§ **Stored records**
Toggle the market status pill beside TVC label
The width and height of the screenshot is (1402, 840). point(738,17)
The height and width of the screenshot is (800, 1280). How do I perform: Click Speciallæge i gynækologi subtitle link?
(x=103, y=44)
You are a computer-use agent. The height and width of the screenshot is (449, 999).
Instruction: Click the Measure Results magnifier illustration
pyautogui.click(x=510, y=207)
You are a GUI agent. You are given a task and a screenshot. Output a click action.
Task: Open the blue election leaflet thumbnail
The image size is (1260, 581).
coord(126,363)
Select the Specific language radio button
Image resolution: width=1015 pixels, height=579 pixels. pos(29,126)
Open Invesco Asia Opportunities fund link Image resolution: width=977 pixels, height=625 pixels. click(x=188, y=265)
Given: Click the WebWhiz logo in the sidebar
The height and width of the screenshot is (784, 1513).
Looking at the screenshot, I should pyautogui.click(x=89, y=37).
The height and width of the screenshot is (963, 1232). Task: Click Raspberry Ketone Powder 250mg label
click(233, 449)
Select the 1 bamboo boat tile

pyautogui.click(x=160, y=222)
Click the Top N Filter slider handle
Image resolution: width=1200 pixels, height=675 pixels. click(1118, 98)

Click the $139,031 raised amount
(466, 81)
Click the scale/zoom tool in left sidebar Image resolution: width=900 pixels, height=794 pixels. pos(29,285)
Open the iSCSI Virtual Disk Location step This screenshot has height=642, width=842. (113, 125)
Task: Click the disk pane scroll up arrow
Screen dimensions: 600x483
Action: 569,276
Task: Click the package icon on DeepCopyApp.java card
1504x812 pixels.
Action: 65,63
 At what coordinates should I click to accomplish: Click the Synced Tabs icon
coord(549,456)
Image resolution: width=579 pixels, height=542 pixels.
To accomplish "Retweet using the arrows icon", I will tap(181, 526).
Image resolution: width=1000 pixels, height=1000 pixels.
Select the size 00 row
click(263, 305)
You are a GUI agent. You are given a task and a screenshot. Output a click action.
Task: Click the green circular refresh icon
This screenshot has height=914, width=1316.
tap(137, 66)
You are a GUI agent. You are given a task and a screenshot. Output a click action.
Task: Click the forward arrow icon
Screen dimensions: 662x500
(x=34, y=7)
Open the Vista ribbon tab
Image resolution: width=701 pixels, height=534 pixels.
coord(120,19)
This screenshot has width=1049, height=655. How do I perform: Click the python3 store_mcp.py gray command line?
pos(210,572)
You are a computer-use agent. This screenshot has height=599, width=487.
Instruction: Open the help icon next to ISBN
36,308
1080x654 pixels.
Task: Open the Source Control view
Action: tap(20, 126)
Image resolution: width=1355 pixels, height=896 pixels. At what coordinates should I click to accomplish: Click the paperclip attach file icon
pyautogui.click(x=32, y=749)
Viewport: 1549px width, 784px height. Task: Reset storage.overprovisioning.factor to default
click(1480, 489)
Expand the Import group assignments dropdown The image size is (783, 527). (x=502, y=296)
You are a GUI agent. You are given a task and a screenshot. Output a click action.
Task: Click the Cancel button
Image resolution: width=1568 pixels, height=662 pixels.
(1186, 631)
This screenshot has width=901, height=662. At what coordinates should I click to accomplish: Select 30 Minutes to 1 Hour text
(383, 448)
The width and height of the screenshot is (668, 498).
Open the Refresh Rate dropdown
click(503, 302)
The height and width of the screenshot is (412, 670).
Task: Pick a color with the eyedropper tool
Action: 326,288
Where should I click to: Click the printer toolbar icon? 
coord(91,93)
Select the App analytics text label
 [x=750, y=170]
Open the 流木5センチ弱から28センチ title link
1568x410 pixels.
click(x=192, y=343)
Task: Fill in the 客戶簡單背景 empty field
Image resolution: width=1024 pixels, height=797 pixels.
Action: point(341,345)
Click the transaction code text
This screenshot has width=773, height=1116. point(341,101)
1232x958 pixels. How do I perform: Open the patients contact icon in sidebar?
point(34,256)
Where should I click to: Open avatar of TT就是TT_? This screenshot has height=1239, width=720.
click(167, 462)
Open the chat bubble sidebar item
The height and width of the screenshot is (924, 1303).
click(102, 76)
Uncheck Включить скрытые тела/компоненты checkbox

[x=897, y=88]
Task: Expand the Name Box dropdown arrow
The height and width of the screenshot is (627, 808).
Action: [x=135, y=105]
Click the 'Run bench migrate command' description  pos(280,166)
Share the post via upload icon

§ **PROBLEM STATEMENT**
Say, as a bare number, how many lines in the entries above include the string "computer".

§ **SOLUTION FOR THIS EXERCISE**
2